== Data shown ==
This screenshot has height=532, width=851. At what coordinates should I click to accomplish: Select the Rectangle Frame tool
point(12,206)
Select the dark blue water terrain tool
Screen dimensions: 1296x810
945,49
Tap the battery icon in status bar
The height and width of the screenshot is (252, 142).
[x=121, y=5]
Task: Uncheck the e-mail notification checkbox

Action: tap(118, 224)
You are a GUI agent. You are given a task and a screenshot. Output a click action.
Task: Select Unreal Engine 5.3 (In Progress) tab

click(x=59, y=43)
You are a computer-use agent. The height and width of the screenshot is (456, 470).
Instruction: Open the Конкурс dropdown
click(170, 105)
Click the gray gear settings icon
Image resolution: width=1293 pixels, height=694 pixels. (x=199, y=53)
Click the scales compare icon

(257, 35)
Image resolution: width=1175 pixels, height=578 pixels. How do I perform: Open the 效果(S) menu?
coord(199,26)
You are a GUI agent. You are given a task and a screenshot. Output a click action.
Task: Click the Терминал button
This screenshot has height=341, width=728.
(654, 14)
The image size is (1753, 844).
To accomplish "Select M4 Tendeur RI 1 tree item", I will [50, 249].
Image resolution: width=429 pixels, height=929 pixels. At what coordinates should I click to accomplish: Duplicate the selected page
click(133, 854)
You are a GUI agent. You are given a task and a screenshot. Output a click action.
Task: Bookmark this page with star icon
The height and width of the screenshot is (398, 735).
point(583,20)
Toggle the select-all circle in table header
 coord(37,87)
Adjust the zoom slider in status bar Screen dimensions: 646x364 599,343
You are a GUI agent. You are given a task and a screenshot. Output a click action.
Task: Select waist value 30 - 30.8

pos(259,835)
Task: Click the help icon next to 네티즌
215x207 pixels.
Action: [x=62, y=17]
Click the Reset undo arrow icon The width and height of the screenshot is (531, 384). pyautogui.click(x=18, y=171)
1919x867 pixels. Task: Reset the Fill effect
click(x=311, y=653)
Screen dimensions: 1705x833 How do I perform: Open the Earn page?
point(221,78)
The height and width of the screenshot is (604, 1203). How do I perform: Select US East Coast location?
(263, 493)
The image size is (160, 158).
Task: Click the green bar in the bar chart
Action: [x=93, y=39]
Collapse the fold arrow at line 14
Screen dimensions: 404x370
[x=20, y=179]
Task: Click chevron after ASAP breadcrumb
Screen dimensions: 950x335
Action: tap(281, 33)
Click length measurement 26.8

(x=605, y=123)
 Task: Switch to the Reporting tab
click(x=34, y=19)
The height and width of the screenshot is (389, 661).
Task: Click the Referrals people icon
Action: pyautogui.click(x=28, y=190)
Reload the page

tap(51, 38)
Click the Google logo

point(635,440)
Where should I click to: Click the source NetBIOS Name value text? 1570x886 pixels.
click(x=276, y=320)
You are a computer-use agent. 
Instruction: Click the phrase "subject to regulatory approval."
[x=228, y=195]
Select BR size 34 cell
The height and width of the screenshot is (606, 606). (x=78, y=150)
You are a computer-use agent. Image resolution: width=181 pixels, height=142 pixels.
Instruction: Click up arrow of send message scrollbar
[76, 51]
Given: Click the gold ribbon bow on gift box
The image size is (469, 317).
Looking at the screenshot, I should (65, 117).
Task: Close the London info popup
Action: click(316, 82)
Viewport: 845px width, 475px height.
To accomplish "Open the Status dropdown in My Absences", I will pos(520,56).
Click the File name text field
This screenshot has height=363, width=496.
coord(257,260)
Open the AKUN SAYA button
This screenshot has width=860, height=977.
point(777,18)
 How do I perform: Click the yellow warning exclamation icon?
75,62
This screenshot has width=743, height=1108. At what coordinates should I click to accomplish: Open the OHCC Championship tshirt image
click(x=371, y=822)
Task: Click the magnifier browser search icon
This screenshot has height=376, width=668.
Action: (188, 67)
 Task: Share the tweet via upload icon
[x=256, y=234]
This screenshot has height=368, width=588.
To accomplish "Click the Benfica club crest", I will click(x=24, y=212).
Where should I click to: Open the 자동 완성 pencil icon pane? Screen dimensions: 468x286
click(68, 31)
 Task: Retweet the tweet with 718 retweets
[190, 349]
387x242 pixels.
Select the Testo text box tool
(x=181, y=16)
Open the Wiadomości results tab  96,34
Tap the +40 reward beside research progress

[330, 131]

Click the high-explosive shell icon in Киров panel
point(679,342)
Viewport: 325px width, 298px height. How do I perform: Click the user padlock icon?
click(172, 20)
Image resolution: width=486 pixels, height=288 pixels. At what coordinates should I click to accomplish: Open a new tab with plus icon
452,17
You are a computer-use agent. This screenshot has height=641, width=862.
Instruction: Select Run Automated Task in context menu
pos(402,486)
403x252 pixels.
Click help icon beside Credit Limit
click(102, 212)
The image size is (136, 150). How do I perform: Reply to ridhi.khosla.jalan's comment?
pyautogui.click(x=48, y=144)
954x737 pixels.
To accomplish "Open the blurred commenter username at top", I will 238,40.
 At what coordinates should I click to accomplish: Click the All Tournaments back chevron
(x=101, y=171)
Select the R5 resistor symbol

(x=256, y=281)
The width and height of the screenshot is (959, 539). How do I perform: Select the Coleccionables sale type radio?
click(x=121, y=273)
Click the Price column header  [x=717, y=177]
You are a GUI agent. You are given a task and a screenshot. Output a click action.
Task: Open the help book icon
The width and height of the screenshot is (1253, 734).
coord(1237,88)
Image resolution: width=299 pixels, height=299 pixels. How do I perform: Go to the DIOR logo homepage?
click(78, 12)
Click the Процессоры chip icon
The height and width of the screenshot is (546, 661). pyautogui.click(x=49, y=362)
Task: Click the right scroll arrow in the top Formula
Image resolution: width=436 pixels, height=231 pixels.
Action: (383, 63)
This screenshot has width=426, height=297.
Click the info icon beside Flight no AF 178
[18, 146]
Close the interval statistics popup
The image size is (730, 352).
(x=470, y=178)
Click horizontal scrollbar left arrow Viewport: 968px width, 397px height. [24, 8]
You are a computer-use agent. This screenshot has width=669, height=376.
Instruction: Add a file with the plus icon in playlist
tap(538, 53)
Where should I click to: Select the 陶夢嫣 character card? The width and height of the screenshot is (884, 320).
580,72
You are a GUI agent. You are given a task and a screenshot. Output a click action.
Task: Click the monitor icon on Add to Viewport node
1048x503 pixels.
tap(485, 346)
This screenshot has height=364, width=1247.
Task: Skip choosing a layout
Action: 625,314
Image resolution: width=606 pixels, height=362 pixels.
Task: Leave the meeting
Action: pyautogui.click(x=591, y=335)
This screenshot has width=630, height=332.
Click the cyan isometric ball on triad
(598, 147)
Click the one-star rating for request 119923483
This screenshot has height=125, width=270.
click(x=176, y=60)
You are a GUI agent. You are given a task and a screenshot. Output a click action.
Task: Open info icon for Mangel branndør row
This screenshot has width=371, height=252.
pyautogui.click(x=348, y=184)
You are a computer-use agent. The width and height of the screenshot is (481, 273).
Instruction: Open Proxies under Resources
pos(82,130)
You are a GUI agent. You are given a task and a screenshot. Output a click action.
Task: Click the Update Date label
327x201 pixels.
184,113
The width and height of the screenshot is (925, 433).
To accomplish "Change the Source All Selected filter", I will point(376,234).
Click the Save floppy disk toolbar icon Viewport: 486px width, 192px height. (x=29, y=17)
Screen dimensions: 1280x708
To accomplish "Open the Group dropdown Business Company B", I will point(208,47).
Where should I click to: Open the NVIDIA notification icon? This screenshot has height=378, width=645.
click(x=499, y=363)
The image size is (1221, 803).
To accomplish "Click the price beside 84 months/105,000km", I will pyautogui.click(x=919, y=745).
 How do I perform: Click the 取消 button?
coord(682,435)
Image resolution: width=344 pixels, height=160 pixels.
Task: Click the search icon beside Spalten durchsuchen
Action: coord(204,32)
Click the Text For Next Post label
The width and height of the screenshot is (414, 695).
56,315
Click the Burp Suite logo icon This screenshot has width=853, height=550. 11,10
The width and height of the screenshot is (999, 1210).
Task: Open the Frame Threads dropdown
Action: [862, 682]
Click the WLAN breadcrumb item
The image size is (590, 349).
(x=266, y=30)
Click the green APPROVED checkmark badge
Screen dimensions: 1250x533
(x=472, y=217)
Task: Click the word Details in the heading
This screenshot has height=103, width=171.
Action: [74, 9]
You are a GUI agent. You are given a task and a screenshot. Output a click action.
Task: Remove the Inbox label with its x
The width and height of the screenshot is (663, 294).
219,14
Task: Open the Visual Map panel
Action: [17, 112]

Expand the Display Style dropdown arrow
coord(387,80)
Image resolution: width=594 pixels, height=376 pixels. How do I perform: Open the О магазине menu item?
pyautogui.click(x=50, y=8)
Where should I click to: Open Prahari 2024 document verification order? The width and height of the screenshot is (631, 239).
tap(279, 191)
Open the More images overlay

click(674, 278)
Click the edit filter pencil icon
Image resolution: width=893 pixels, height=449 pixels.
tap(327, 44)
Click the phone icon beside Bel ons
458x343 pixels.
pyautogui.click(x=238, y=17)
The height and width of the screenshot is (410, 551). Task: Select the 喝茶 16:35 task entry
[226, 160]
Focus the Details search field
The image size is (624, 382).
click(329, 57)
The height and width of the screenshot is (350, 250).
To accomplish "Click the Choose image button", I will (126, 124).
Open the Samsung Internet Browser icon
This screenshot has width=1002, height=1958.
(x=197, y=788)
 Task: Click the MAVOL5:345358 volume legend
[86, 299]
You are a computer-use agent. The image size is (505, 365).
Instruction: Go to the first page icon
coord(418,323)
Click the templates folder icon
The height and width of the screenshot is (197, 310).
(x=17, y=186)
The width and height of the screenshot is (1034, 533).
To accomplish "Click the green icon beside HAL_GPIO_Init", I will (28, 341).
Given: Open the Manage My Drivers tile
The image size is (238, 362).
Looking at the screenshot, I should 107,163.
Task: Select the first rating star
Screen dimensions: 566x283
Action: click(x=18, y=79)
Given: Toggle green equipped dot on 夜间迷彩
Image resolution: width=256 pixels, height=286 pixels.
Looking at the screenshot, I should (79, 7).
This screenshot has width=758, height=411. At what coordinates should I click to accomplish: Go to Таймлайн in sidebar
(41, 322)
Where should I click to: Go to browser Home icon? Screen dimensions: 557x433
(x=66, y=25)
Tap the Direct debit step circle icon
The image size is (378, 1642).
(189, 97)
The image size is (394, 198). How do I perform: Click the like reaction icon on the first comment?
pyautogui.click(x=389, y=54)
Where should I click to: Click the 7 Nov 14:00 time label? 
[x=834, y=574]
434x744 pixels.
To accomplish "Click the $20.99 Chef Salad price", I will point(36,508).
===
What the task requires: Find where the line with "This screenshot has width=426, height=297." sits in the material above, then copy exactly from it through the line with "Task: Open info icon for Mangel branndør row". Add no other line.

Solution to this task:
This screenshot has width=426, height=297.
Click the info icon beside Flight no AF 178
[18, 146]
Close the interval statistics popup
The image size is (730, 352).
(x=470, y=178)
Click horizontal scrollbar left arrow Viewport: 968px width, 397px height. [24, 8]
You are a computer-use agent. This screenshot has width=669, height=376.
Instruction: Add a file with the plus icon in playlist
tap(538, 53)
Where should I click to: Select the 陶夢嫣 character card? The width and height of the screenshot is (884, 320).
580,72
You are a GUI agent. You are given a task and a screenshot. Output a click action.
Task: Click the monitor icon on Add to Viewport node
1048x503 pixels.
tap(485, 346)
This screenshot has height=364, width=1247.
Task: Skip choosing a layout
Action: 625,314
Image resolution: width=606 pixels, height=362 pixels.
Task: Leave the meeting
Action: pyautogui.click(x=591, y=335)
This screenshot has width=630, height=332.
Click the cyan isometric ball on triad
(598, 147)
Click the one-star rating for request 119923483
This screenshot has height=125, width=270.
click(x=176, y=60)
You are a GUI agent. You are given a task and a screenshot. Output a click action.
Task: Open info icon for Mangel branndør row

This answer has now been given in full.